Using NiMH batteries, more than 3000 cycles at 100 % Depth of Discharge (DOD) have been demonstrated.

Click to expand...

But the charging scenarios always worried me... for example, this:

It is difficult, if not impossible, to slow charge a NiMH battery. At a C rate of 0.1C to 0.3C, the voltage and temperature profiles do not exhibit defined characteristics to trigger full-charge detection, and the charger must depend on a timer. Harmful overcharge can occur when charging partially or fully charged batteries, even if the battery remains cold.

Click to expand...

...and...

• Nickel-based batteries are best fast charged; a lingering slow charge causes “memory.”

Click to expand...

@svetz You are completely right. And you got me fired up in a good way..

This project avoids the use of properly detecting the dv/dt signal from the cell(s) which demands a much higher current charge, like 0.5c or higher to do properly to avoid missed terminations. For that, we'd need much smarter charger, balance leads and so forth.

So the other option is to charge at the 16-hour trickle rate, preferably always starting from full discharge (0.9v / cell individually, or for a bit more protection in a multi-cell environment 1.0v) But yeah, that's a lot of cells, so the op started out at least by charging each to full individually in a smart charger.

The funny thing that most pundits of "low and slow" and no heat don't realize is that the 16-hour charge rate or "standard charge" printed on the side of consumer nimh is purely a TEST CONDITION, and not the best way to charge the cells in practice! Ie, this is the only technique a manufacturer can guarantee that a cell is charged to full when someone decides to do a discharge capacity test, because the manufacturer has no way of knowing that using the higher-current charge techniques by an end user will get it right! Ie, not stopping short, nor missing a termination. The manufacturer doesn't know if the end user has a crap charger, so the trickle charge method is the most guaranteed way to do it for determining capacity on the fly to them.

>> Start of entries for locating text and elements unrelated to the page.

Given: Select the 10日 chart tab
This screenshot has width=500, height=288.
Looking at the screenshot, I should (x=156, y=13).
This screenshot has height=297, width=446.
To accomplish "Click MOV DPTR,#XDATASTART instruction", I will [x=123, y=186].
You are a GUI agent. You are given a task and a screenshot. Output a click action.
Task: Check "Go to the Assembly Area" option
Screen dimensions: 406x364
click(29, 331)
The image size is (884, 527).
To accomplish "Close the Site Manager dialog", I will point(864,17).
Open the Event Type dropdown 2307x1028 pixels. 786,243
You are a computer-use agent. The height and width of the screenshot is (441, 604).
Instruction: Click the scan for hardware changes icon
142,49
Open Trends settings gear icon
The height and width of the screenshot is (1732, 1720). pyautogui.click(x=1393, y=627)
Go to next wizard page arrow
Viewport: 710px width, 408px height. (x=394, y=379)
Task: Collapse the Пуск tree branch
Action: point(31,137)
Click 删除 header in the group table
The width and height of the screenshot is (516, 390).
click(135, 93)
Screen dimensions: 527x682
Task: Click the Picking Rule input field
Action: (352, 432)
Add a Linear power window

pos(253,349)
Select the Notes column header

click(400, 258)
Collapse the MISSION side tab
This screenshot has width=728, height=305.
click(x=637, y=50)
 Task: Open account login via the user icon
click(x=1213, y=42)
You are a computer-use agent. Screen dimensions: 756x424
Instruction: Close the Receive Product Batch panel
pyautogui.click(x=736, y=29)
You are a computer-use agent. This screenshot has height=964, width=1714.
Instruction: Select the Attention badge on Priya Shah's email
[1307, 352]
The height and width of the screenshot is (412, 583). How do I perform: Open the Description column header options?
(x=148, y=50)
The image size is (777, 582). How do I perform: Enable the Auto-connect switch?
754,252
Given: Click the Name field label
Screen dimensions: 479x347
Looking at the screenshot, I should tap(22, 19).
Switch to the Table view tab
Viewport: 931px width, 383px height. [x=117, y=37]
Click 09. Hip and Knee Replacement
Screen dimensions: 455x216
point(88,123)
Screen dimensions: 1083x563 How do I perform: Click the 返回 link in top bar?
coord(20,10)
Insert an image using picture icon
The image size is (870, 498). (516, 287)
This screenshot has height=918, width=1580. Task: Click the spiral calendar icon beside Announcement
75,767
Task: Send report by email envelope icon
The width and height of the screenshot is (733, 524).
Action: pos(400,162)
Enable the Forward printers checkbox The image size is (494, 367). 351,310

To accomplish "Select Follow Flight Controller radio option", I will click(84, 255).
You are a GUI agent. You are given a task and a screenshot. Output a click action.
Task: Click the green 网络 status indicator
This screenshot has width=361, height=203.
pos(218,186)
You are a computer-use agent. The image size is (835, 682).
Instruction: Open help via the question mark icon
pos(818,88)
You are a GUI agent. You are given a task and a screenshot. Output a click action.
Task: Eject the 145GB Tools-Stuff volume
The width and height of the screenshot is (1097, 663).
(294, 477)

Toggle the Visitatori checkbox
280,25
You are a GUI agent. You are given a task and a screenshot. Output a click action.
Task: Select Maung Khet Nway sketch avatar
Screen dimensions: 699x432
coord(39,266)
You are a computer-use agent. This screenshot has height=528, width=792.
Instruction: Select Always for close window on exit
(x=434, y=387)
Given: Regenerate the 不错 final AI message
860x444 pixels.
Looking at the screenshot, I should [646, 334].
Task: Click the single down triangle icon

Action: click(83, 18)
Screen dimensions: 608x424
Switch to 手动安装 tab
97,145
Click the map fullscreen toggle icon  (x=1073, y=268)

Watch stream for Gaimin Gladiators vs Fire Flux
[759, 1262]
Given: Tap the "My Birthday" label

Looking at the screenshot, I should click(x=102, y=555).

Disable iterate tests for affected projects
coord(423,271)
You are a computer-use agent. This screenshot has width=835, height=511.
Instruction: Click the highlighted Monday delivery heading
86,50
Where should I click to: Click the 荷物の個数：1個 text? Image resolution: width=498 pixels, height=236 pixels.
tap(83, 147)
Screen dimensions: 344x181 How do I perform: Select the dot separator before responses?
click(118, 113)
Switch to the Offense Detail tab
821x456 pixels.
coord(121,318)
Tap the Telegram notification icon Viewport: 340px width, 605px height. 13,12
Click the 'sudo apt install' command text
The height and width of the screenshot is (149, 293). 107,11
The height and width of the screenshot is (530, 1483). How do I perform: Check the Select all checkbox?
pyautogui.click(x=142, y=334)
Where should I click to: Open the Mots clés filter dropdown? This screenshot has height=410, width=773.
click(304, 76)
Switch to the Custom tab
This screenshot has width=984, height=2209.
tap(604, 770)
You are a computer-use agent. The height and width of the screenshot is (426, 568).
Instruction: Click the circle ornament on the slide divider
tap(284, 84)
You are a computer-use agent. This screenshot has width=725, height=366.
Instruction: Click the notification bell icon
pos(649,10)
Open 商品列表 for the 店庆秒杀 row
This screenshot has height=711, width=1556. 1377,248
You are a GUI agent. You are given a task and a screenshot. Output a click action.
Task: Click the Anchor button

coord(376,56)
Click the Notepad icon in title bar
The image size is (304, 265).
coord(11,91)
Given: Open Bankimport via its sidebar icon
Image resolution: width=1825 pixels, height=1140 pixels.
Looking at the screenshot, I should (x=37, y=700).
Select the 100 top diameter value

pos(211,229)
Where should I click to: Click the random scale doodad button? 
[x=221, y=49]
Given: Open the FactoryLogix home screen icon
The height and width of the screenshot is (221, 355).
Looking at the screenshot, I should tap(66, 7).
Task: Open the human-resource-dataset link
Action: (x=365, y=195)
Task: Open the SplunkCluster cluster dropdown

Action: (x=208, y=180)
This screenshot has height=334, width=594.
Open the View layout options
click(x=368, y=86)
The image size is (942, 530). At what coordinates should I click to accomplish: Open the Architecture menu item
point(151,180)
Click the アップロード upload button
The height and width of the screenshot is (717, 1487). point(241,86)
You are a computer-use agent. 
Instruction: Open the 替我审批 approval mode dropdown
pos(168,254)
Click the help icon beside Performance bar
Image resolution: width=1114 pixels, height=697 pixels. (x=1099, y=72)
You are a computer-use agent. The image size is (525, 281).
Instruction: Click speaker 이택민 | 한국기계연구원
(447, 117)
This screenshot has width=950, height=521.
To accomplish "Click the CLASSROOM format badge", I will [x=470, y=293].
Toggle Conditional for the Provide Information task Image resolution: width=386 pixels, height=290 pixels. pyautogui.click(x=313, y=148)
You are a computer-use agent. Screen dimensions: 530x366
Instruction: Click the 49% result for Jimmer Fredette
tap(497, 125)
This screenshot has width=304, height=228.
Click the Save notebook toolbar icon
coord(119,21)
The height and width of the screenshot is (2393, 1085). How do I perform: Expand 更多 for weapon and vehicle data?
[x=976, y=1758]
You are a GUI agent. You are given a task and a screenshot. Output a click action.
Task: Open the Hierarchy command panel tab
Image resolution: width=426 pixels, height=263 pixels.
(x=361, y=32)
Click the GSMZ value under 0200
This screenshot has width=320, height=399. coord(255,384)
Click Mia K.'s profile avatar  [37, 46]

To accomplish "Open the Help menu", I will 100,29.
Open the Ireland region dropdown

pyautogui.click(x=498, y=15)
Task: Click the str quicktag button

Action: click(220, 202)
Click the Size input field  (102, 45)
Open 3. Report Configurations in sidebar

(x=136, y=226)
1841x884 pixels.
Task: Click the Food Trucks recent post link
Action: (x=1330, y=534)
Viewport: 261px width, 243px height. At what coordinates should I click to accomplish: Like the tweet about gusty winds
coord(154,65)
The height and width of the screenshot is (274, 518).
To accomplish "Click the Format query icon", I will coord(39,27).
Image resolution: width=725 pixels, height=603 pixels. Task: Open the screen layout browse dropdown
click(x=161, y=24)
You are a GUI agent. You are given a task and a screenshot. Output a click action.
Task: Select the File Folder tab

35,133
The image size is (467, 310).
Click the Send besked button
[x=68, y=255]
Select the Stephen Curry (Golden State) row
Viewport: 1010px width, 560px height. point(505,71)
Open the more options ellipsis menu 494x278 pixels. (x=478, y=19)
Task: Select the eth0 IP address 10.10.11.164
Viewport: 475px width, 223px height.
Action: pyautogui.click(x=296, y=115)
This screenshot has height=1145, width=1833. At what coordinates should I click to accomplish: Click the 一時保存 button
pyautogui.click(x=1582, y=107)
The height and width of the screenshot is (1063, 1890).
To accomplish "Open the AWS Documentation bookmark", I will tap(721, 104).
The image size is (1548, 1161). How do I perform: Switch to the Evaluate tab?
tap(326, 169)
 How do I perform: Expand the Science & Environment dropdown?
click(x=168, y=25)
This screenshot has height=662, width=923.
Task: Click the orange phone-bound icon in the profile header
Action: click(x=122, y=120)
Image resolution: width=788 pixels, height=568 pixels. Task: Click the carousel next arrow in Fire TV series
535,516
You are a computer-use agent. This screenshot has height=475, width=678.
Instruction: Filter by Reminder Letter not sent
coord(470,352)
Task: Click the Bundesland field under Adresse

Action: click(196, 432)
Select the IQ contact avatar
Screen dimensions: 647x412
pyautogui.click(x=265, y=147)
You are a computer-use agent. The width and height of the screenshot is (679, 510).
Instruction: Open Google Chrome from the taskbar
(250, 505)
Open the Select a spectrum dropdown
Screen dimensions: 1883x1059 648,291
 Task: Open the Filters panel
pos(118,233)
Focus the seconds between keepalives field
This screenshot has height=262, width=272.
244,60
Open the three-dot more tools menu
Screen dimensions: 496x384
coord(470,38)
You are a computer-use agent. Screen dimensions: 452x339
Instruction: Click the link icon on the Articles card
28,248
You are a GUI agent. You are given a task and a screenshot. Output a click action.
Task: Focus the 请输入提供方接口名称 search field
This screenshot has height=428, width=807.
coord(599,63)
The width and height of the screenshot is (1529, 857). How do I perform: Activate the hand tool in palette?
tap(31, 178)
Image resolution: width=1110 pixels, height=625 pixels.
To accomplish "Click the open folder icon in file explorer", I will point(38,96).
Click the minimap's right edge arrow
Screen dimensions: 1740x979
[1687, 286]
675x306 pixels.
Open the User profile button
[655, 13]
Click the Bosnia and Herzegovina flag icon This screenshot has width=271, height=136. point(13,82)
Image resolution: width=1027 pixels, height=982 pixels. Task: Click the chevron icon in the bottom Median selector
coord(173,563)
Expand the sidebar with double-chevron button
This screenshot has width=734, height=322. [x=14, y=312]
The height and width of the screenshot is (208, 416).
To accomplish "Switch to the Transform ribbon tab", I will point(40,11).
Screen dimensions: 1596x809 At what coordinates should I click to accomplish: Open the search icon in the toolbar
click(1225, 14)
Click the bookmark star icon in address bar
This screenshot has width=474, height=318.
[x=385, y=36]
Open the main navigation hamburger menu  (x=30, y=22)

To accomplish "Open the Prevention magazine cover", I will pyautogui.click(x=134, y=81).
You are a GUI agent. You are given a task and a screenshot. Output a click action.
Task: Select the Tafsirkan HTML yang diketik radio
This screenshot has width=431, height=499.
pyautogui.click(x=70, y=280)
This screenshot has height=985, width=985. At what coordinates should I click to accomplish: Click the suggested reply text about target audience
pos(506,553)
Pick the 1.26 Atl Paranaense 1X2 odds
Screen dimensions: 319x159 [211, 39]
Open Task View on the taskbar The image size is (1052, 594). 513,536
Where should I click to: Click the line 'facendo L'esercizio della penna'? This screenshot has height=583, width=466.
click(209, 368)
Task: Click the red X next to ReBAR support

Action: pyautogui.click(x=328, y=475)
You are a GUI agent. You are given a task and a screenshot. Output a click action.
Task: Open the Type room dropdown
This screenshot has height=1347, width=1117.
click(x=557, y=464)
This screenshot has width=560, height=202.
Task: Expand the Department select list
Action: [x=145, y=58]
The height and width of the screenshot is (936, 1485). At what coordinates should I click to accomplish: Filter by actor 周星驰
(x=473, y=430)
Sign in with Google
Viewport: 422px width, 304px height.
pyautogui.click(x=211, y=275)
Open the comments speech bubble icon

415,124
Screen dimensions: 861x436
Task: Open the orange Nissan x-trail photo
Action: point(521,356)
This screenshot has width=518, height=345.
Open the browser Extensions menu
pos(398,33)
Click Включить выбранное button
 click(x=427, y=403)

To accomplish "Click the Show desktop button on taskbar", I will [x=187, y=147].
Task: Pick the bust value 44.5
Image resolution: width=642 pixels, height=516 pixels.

But as you pointed out this standard charge does NOT mean it's the best way for longevity! For one, nimh is "exothermic" and is supposed to get warm! In fact, if it doesn't, that means that the charge is inefficient, and actually contributes to degradation!

So what is warm?
When you can put your fingers on the cell, and not pull away in pain. Oh it may be very warm, and highly uncomfortable, but if you can keep your fingers on it for any length of time, that's ok.

So what is too hot?
When you simply cannot keep your fingers on a cell, usually pulling away immediately.

But consumers don't see the actual REAL spec-sheets from quality manufacturers recommending at least 0.5 to 1C to obtain an efficient charge. It just so happens to coincide with the ability of a cell to emit the dv/dt signal (temporary voltage drop), but charging at trickle rates slow-roasts them to death, even if you can't feel the heat.

Much of the consumer myth stems from using super-fast chargers that are poorly designed destroying cells, and from those who want to keep their remote-control AA's, or batteries from their baby-swings working much longer than they were designed to - nevermind poor maintenance, balance, and high internal impedance from such abuse in toys, flashlights, and other sundry items.

Long story short:
Use at least 0.5C to provide an efficient level of charge AND force the cell to produce a quality EOC dv/dt signal. It's a two-part reason. Many who agree only do so because of the dv/dt signalling, forgetting that it also means efficiency during charge.

The sad thing is that there is too much shade-tree backyard-mechanic myths about proper nimh charging to overcome from a consumer standpoint. The tide of misinformation is just too much. So much so, that even manufacturer's bend to the will of the "low and slow and no heat" consumer is always right desires in marketing materials, and the proper education about nimh gets lost.

In this project, simplicity was the goal, with accepted levels of degradation from doing so, just for fun apparently.